#### [Given instruction]
Begin at the line that has "This screenshot has height=683, width=1024." and stop after the line that has "tap(583, 210)". Put that material into a two-column CSV with the headers instruction and reply: one row for each instruction and its reply, every field quoted, and line breaks replaced by spaces.

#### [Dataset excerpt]
---

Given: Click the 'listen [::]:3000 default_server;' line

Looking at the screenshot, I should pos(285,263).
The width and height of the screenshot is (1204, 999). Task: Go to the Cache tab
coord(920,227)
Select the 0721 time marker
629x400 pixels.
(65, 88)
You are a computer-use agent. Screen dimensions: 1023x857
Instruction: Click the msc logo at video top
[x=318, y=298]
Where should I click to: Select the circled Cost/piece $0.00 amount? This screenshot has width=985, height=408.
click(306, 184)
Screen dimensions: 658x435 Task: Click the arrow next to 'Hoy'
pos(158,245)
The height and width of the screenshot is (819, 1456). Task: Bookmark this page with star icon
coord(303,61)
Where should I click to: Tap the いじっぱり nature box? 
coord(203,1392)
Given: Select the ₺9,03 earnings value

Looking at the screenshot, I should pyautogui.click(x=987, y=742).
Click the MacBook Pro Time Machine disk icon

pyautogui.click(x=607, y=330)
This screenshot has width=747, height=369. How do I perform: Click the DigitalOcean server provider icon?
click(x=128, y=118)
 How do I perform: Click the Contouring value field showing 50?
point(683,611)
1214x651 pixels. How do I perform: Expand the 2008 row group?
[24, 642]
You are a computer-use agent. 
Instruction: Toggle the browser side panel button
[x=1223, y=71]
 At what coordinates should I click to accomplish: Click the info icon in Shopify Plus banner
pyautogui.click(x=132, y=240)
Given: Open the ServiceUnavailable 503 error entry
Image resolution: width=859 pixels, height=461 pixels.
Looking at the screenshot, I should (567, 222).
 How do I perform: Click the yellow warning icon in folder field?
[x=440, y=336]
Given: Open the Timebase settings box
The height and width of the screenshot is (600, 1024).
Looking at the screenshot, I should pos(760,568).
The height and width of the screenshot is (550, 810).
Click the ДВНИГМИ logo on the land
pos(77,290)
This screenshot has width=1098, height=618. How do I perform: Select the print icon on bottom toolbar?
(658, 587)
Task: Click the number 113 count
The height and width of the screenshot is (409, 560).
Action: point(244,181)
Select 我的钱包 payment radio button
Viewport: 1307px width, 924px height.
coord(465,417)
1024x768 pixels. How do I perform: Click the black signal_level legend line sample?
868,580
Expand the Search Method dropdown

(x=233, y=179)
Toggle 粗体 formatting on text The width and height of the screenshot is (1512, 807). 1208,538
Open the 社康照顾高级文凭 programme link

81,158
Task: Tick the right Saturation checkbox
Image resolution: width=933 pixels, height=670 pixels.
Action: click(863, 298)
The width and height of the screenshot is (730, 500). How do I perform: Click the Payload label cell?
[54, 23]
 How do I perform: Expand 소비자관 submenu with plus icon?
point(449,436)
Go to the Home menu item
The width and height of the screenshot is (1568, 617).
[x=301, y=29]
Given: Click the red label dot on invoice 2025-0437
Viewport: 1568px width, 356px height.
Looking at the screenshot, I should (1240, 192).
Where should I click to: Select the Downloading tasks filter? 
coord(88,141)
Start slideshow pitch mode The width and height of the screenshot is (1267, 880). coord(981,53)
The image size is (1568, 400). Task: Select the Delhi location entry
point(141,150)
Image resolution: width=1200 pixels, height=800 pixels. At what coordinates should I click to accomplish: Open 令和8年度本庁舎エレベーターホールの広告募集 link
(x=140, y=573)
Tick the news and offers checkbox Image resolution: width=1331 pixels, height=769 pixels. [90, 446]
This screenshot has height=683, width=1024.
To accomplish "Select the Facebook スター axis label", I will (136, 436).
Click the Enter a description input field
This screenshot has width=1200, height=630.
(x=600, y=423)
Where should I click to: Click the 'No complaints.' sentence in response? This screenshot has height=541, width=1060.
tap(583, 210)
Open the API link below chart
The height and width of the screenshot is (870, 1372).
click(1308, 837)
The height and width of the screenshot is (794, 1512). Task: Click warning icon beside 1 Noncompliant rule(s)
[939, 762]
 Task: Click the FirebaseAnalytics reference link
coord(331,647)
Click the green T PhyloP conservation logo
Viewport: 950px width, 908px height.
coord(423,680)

---

#### [Task solution]
instruction,reply
"This screenshot has height=683, width=1024. To accomplish ""Select the Facebook スター axis label"",","I will (136, 436)."
"Click the Enter a description input field This screenshot has width=1200, height=630.","(x=600, y=423)"
"Where should I click to: Click the 'No complaints.' sentence in response? This screenshot has height=541, width=1060.","tap(583, 210)"